Bounce-Typen klassifizieren den Status einer elektronischen Nachricht nach einem Zustellungsversuch an einen Mailserver. Sie unterteilen sich primär in dauerhafte sowie temporäre Fehlerzustände. Sicherheitsarchitekten nutzen diese Kategorien zur Überwachung der Infrastrukturintegrität. Eine präzise Differenzierung verhindert die Akkumulation ungültiger Zieladressen in Datenbanken.

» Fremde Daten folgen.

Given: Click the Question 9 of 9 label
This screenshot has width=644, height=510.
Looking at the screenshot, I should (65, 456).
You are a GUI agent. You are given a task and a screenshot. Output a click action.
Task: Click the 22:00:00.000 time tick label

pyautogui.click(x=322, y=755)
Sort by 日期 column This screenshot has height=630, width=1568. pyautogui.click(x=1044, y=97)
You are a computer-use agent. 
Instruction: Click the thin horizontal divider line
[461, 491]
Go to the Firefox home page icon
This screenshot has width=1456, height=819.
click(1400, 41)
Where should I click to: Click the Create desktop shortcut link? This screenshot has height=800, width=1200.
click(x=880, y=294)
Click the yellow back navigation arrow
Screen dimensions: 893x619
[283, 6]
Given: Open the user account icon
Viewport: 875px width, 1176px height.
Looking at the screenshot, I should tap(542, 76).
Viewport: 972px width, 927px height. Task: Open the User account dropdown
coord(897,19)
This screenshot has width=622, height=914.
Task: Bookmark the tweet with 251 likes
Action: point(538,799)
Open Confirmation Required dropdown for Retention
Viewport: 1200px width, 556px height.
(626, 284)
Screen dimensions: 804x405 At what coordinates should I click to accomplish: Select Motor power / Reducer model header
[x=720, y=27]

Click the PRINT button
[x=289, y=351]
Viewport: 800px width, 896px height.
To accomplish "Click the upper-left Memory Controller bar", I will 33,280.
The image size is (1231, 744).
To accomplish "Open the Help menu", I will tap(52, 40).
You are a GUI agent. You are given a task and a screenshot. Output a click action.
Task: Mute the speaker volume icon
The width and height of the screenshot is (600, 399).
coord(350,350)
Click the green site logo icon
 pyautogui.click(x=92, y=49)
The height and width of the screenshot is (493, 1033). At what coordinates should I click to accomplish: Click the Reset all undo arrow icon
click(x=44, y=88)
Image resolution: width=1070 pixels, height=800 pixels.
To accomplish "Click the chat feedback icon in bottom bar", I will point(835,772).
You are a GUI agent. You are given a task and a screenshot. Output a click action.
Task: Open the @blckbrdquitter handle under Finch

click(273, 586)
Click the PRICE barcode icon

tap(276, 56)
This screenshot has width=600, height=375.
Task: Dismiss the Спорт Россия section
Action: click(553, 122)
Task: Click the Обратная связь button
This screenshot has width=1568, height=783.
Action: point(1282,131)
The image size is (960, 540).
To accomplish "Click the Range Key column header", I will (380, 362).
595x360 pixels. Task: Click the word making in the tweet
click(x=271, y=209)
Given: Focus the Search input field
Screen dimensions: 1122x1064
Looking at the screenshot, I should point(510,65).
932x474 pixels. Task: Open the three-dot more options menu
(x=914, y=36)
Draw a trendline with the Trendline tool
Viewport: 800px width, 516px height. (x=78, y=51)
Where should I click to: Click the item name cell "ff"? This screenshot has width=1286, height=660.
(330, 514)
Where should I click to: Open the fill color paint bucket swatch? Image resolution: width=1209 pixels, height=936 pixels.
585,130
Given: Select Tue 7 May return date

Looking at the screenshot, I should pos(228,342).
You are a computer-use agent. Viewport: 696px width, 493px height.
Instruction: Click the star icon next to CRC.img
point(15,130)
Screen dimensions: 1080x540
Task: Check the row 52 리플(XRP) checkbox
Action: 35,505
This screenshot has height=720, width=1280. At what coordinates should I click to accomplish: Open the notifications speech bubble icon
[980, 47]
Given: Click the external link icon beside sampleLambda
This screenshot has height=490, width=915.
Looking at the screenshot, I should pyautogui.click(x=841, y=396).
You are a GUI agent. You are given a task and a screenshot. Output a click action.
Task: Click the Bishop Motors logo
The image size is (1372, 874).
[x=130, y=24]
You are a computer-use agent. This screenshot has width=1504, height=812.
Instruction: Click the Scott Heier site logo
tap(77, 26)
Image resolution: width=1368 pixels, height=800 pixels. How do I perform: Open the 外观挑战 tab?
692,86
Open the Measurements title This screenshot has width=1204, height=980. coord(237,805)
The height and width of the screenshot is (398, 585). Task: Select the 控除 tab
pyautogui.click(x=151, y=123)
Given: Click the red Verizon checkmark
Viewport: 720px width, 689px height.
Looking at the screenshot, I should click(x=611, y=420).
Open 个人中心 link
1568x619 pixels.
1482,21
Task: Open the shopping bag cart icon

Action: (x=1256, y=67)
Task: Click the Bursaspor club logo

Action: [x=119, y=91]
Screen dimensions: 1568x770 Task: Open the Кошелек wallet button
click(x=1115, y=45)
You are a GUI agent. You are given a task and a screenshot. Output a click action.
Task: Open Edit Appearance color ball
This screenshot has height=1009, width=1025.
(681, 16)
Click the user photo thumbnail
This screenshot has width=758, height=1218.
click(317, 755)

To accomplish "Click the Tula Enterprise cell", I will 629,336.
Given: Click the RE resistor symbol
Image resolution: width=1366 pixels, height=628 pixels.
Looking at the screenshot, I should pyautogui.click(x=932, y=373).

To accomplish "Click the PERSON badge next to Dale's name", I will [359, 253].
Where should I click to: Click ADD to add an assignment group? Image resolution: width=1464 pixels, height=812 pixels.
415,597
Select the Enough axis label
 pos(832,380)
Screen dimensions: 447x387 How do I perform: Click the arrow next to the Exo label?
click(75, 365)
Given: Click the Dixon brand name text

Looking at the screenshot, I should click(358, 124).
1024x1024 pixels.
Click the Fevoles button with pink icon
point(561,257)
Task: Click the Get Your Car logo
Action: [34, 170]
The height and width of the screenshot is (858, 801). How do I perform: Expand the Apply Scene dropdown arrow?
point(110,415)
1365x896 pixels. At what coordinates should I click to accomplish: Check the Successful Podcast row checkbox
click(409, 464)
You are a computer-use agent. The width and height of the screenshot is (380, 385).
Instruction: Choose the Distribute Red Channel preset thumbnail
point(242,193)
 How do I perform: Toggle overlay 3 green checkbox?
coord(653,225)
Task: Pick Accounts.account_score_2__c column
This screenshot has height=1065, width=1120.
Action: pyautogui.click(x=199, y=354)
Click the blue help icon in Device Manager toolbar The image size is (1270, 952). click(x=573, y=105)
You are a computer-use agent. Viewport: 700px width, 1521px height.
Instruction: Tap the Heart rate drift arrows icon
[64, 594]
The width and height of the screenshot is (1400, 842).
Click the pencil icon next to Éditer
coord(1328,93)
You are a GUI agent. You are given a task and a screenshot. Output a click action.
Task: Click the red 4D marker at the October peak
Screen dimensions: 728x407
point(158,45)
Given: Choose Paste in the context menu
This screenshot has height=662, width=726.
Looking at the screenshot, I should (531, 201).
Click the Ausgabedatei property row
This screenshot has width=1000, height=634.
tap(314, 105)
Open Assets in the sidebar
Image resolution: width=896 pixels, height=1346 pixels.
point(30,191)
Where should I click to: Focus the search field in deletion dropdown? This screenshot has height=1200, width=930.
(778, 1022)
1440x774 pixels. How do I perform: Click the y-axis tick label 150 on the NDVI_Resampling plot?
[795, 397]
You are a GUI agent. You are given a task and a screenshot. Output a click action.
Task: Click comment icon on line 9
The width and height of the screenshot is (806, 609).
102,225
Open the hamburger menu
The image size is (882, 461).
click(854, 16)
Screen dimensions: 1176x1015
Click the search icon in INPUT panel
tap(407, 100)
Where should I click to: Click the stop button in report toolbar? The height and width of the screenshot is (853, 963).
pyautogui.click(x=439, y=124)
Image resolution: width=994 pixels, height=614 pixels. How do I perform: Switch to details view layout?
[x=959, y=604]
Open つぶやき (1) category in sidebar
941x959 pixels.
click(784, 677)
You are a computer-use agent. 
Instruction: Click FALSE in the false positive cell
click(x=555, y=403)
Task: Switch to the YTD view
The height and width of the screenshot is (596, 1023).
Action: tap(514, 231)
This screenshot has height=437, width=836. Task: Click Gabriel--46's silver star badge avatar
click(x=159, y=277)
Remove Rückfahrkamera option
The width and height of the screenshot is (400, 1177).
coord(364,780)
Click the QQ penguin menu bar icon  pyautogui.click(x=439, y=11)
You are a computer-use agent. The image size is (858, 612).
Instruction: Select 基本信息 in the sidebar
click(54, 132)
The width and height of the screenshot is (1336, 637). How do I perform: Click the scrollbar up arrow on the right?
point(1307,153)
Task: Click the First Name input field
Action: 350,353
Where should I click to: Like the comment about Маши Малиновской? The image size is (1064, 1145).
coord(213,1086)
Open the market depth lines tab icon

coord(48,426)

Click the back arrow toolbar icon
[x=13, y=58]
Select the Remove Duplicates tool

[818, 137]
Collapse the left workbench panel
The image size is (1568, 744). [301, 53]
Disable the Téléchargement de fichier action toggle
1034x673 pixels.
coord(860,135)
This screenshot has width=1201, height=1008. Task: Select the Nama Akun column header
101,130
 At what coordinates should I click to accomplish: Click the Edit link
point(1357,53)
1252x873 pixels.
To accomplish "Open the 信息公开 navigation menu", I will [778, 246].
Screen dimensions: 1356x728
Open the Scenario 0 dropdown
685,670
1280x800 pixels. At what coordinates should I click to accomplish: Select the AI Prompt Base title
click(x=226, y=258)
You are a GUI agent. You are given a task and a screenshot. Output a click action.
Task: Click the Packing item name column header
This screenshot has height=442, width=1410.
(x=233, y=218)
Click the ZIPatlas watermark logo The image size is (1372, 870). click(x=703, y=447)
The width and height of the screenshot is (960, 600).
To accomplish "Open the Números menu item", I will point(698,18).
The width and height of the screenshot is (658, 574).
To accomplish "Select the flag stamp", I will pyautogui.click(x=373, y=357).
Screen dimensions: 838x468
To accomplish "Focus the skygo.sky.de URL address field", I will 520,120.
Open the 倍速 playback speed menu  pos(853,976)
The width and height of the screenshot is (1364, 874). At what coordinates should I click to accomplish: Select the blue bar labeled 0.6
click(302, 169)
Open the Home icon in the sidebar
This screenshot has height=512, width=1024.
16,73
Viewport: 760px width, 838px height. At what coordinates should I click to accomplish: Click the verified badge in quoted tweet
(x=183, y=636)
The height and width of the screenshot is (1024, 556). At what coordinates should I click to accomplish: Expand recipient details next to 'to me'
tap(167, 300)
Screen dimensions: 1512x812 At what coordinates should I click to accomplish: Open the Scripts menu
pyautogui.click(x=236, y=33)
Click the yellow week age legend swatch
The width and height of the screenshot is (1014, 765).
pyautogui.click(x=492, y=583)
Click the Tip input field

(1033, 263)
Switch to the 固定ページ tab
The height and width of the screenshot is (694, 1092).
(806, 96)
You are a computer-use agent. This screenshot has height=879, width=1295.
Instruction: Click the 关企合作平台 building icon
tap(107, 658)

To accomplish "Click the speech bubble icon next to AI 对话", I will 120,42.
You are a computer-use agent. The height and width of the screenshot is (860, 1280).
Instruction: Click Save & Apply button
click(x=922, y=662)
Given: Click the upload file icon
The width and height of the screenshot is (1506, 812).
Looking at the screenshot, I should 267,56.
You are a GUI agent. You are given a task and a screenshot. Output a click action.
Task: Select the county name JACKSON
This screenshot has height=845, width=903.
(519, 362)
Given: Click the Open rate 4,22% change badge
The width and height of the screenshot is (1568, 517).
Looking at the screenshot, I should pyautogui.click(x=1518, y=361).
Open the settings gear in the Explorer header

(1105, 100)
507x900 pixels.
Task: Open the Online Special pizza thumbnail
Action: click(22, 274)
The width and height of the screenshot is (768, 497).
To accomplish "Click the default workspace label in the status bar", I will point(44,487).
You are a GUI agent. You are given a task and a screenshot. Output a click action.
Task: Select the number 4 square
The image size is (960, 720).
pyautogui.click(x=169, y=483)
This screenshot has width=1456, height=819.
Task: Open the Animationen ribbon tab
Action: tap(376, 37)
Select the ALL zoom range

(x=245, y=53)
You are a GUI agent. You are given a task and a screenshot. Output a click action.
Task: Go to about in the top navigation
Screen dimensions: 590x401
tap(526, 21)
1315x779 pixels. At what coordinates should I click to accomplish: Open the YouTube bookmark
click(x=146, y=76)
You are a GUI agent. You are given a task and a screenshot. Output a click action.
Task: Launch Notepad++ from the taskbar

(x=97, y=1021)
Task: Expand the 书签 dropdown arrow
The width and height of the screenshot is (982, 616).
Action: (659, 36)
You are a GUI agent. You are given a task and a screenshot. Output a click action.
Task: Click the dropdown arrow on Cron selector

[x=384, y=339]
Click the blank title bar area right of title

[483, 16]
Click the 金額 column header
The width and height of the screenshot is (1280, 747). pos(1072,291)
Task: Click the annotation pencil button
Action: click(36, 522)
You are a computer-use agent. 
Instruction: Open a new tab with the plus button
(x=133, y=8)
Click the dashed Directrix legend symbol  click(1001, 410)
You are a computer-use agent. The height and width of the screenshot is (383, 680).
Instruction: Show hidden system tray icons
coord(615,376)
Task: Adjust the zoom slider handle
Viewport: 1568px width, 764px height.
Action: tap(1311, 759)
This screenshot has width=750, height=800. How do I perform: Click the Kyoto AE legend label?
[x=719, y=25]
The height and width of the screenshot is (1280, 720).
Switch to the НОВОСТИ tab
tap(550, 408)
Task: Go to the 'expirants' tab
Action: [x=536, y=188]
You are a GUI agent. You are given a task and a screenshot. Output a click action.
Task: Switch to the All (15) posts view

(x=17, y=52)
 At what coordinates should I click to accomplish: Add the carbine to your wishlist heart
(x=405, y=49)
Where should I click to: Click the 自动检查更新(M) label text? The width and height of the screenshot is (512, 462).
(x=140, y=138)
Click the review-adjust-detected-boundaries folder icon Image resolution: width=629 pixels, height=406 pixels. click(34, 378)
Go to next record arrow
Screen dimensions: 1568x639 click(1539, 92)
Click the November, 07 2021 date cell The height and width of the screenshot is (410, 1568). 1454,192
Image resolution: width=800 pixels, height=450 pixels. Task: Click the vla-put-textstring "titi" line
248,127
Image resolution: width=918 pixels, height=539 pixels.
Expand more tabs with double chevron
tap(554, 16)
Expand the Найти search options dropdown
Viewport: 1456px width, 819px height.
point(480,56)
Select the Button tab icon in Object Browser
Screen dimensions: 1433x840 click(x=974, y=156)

Dies schützt die Reputation der sendenden IP-Adressen vor negativen Filterbewertungen.
Klassifizierung
Die Unterscheidung erfolgt anhand der SMTP-Fehlercodes die vom empfangenden Server übermittelt werden. Hard-Bounces signalisieren eine permanente Nichtzustellbarkeit durch ungültige Empfängerdaten. Soft-Bounces deuten hingegen auf vorübergehende Hindernisse wie volle Postfächer oder temporäre Serverüberlastungen hin. Diese Differenzierung ist für das automatisierte Reputationsmanagement unerlässlich.
Analyse
Die systematische Auswertung dieser Rückmeldungen ermöglicht eine effektive Bereinigung der Empfängerlisten. Durch das Filtern fehlerhafter Adressen minimieren Administratoren das Risiko von Blacklist-Einträgen. Eine automatisierte Verarbeitung der Rückgabewerte entlastet zudem die Systemressourcen erheblich. Dies sichert eine konstante Zustellqualität innerhalb komplexer E-Mail-Infrastrukturen.
Etymologie
Der Begriff stammt aus dem Englischen und beschreibt das Zurückprallen eines Objekts. Im IT-Kontext bezeichnet er die Rücksendung einer Nachricht an den Absender bei Zustellfehlern.